Andrew Haley wrote:
This URL is an absolute URL because its path begins with a "/":

"jar:file:/usr/src/redhat/BUILD/jonas-4.3.3/jonas/output/JONAS_4_3_3/examples/webservices/beans/ws/temp/ejbjars/ws.jar!/META-INF/wsdl/ssbEndpoint.wsdl"

[ An absolute file URL can look like:

   absoluteURI = "file" ":" abs_path
   abs_path = "/" path_segments

That is, there is no need for "//".

I don't see that in any of the specs. Technically, "file:/tmp/foo.html" is not a valid URI, as far as I can tell. I notice that firefox rewrites it (in the navigation bar) to "file:///tmp/foo.html".

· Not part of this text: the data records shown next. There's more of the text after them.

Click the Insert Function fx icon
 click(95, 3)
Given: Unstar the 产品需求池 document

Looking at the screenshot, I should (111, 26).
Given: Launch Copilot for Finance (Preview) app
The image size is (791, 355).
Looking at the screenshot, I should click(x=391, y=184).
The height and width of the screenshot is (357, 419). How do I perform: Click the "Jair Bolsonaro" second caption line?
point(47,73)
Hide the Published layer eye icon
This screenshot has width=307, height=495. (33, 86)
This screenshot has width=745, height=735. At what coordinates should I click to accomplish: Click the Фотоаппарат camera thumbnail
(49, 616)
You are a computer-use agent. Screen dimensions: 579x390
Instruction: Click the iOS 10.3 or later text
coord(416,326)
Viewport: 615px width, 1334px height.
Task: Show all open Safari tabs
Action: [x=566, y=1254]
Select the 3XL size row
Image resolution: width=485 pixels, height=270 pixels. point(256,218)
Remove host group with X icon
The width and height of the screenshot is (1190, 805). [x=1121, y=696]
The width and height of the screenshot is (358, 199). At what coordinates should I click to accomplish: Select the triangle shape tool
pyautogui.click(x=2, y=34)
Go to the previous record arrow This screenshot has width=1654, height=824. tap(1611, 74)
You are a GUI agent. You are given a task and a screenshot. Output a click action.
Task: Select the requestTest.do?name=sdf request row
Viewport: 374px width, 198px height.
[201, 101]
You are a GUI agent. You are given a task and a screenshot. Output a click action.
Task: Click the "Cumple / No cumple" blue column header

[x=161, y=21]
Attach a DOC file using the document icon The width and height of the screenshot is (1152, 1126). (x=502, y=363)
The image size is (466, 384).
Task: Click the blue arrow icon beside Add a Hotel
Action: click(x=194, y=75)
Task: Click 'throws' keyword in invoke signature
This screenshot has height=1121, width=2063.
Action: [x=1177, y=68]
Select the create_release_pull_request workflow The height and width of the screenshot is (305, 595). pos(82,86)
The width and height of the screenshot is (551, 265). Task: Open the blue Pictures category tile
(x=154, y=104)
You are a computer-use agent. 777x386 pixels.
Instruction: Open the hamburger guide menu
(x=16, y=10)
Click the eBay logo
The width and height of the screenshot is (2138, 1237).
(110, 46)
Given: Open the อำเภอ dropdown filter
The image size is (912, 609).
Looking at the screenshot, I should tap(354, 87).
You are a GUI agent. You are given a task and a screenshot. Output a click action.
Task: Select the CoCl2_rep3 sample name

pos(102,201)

Now in practice we may want to allow "file:/tmp/foo.html", but it should be viewed as an unofficial short-hand for "file:///tmp/foo.html".

And indeed, the URL spec in the
SDK docs says 'If the spec's path component begins with a slash
character "/" then the path is treated as absolute...' ]

The *path* is absolute, but the URI isn't.

This matters when resolving a relative URL against a base URI, such as he URL of the containing document.

If we have a base URI "http://bar.com/baz/index.html"; and a reference "/tmp/foo.html" then the resolved URI is "http://bar.com/tmp/foo.html";.

But we parse the spec looking for "//" to determine if a URL is
absolute,

A URL is absolute *only* if it has a "scheme".